PRP and HSR are standardized by the IEC 62439-3:2016).
PRP and HSR are independent of the application-protocol and can be used by most Industrial Ethernet protocols in the IEC 61784 suite. It has been adopted for substation automation in the framework of IEC 61850.

PRP and HSR are suited for applications that request high availability and short switchover time, such as: protection for electrical substation, synchronized drives (e.g. in printing machines) or high power inverters. For such applications, the recovery time of commonly used protocols such as the Rapid Spanning Tree Protocol (RSTP) is too long.

The cost of HSR is that nodes require hardware support (FPGA or ASIC) to forward or discard frames within microseconds. This cost is compensated because no Ethernet switches are required. Hardware support is anyhow needed when the node supports clock synchronization or security.
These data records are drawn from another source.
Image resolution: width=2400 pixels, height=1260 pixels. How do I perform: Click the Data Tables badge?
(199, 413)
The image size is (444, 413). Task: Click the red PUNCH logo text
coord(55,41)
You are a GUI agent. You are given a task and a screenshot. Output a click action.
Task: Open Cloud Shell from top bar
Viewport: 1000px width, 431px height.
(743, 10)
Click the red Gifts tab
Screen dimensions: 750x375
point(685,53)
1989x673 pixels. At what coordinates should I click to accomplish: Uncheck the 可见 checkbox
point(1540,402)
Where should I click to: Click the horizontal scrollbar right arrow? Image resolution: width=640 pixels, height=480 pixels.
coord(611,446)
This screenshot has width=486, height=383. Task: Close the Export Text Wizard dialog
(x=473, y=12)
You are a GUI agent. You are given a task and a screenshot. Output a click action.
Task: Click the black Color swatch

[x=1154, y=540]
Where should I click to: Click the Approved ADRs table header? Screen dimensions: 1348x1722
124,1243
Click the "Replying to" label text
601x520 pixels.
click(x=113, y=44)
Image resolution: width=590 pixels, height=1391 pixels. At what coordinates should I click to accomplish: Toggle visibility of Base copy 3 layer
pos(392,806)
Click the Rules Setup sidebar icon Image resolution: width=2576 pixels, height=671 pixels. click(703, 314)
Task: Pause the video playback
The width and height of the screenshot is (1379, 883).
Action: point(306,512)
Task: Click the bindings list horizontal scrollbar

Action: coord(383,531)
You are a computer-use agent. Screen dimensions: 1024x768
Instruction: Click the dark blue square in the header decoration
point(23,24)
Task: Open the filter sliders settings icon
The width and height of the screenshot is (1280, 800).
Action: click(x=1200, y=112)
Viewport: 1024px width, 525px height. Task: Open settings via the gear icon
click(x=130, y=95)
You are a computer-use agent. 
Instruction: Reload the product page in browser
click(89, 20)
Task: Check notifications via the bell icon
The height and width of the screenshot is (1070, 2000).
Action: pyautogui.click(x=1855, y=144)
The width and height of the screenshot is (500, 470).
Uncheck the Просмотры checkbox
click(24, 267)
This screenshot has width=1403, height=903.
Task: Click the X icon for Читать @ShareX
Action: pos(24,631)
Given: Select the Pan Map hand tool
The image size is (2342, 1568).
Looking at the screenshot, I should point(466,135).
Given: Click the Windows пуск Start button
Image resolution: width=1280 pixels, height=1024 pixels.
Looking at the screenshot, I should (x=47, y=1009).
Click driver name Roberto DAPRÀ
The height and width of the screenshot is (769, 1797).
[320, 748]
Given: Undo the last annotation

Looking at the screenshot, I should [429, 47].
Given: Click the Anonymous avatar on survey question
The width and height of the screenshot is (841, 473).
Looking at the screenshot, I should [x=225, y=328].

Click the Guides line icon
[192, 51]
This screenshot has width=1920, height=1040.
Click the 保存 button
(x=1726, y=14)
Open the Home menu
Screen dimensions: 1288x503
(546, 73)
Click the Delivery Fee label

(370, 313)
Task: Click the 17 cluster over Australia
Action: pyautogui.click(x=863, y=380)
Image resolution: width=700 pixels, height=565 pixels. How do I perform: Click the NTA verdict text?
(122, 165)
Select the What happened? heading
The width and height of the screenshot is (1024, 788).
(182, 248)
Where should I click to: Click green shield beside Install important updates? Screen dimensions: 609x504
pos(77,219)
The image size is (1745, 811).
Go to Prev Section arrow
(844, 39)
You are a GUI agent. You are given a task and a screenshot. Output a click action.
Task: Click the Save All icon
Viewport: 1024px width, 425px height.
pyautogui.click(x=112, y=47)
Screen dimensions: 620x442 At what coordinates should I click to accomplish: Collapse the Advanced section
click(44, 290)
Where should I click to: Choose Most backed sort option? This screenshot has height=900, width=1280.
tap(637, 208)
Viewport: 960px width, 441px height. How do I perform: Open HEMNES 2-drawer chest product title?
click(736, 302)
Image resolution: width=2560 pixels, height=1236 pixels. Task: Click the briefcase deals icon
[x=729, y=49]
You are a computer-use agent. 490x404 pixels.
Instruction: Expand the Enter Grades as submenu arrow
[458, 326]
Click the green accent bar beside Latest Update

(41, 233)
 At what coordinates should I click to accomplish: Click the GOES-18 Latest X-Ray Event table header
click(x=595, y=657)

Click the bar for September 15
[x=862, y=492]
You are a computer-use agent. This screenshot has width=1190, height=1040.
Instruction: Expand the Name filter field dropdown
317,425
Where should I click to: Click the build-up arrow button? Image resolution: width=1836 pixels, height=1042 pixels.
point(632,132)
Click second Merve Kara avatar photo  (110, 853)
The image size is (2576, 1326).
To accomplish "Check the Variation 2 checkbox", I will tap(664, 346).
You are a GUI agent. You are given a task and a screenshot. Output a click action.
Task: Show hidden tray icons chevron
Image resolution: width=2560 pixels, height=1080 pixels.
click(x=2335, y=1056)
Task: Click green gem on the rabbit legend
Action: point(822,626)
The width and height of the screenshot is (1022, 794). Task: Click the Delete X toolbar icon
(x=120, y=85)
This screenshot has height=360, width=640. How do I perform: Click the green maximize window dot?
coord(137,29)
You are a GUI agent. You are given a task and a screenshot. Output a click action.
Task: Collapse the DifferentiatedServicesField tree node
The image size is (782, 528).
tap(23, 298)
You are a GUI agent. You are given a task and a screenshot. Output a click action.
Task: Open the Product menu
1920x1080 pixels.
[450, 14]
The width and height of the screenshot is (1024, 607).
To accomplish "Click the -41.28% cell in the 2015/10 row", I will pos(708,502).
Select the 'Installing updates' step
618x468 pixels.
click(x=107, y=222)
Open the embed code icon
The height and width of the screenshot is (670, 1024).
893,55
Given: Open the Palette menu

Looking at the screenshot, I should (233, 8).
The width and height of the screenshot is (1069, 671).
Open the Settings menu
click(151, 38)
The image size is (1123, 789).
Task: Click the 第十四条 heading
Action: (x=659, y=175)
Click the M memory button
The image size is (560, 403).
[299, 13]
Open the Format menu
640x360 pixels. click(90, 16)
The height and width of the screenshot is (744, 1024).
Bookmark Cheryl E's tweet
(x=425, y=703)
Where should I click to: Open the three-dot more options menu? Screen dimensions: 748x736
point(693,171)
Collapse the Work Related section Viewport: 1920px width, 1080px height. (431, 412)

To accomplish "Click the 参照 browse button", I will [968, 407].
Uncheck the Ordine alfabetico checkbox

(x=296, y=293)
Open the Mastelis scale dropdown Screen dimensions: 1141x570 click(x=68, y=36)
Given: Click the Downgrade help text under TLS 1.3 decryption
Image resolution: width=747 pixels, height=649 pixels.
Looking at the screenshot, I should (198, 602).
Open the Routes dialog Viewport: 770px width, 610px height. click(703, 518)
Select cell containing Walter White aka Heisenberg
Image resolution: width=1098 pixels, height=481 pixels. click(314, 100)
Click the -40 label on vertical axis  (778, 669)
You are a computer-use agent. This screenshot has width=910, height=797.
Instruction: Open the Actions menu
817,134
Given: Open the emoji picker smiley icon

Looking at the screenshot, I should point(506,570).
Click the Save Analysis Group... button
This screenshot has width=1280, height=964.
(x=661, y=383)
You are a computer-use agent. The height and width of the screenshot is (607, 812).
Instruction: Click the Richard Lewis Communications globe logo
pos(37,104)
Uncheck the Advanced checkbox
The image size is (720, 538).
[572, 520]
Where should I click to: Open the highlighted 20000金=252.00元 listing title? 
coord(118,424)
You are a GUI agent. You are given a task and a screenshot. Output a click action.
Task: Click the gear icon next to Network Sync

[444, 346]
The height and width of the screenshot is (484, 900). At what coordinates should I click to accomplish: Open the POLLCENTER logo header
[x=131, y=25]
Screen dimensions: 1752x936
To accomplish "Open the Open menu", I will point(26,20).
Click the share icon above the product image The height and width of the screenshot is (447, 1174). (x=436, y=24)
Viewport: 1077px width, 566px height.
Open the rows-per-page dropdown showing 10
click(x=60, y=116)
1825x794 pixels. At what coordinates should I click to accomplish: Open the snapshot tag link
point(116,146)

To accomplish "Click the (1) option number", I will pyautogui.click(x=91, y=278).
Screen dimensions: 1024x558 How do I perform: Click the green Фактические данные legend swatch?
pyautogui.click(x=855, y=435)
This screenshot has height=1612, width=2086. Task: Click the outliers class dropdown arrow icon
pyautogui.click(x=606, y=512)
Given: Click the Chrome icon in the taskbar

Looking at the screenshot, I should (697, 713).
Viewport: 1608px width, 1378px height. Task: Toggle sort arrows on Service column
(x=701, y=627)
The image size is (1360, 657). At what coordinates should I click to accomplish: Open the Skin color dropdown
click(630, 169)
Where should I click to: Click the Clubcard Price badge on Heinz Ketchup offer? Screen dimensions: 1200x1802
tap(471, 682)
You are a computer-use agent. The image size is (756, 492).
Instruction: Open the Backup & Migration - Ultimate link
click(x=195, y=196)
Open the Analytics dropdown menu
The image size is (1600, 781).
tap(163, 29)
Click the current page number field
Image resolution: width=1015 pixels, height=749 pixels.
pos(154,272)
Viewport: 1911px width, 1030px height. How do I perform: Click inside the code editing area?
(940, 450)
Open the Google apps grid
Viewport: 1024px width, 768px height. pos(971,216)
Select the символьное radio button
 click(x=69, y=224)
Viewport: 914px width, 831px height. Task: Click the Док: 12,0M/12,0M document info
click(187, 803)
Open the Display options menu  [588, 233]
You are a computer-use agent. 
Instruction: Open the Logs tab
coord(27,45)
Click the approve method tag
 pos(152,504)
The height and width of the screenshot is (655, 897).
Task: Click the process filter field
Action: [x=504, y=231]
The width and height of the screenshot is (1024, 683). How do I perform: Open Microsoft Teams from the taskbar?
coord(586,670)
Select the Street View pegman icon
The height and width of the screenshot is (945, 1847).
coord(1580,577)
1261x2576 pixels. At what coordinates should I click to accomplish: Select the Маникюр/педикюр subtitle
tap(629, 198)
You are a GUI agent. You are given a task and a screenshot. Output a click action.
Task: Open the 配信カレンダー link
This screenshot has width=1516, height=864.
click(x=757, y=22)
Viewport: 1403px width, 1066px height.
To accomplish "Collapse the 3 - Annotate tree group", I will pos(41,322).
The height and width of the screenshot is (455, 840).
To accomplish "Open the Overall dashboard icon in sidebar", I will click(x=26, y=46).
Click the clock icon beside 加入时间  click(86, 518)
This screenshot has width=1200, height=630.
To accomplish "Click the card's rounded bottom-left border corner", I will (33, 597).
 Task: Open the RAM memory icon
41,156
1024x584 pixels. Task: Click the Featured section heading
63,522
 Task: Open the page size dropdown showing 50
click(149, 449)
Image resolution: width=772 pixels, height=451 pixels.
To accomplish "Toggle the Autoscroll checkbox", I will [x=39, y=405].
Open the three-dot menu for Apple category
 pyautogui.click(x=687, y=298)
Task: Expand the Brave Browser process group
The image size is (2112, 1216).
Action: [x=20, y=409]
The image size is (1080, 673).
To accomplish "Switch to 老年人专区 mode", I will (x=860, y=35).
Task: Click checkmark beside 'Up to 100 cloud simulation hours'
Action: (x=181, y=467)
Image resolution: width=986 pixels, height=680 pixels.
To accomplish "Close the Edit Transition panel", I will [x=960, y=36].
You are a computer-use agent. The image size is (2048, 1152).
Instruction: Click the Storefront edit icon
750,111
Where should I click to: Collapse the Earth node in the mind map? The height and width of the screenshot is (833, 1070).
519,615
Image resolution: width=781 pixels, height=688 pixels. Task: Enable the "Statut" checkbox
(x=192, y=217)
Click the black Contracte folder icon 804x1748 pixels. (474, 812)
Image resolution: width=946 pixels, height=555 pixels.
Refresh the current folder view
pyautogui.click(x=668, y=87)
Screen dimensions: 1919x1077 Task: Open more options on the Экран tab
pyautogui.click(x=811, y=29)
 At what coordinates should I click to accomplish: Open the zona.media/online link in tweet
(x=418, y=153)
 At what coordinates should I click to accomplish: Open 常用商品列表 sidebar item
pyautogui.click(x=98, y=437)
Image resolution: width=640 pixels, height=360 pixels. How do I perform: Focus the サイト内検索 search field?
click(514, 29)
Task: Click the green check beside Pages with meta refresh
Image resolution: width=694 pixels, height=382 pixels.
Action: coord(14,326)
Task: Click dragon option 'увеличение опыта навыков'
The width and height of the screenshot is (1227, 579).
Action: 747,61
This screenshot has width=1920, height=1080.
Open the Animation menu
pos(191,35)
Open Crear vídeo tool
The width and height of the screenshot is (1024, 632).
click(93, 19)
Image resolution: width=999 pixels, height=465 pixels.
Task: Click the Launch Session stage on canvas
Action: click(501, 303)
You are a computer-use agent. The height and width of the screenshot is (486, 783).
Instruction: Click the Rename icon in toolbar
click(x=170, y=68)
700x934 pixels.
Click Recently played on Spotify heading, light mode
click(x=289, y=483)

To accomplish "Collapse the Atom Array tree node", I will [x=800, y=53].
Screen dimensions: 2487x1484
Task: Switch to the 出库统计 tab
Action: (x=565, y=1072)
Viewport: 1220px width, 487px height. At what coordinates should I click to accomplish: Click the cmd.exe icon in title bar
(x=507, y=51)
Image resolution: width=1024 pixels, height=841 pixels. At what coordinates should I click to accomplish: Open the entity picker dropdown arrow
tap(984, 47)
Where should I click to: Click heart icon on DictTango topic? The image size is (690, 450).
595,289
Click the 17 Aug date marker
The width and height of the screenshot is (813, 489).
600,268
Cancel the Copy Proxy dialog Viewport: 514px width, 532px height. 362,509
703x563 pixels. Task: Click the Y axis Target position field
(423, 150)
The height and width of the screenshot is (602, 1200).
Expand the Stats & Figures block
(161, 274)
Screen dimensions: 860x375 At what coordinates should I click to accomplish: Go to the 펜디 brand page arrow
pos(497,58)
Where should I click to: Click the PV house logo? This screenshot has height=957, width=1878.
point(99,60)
HSR does not cover the failure of end nodes, but redundant nodes can be connected via HSR.

Operation

Every HSR node is a switching node, i.e. it can forward a frame received on one port to at least one other port in cut-through mode.

A source node sends the same frame over all ports to the neighbour nodes.

A destination node should receive, in the fault-free state, two identical frames within a certain time skew, forward the first frame to the application and discard the second frame when (and if) it comes.

A node forwards a frame unless it detects a frame that it sent itself or that it already sent. To reduce unicast traffic, a node does not forward a frame for which it is the sole destination (Mode U). This does not apply when traffic supervision is needed.

To reduce traffic, a node may refrain from sending a frame that it already received from the opposite direction on the same port (Mode X), but this does not apply to all frames.

Especially, Precision Time Protocol frames (multicast) are no duplicates of each other since they are modified by each node to correct the time. Such frames can only be retired by the node that originally inserted them, or by another node that already sent them. Also, this mode cannot be used when deterministic operation is required.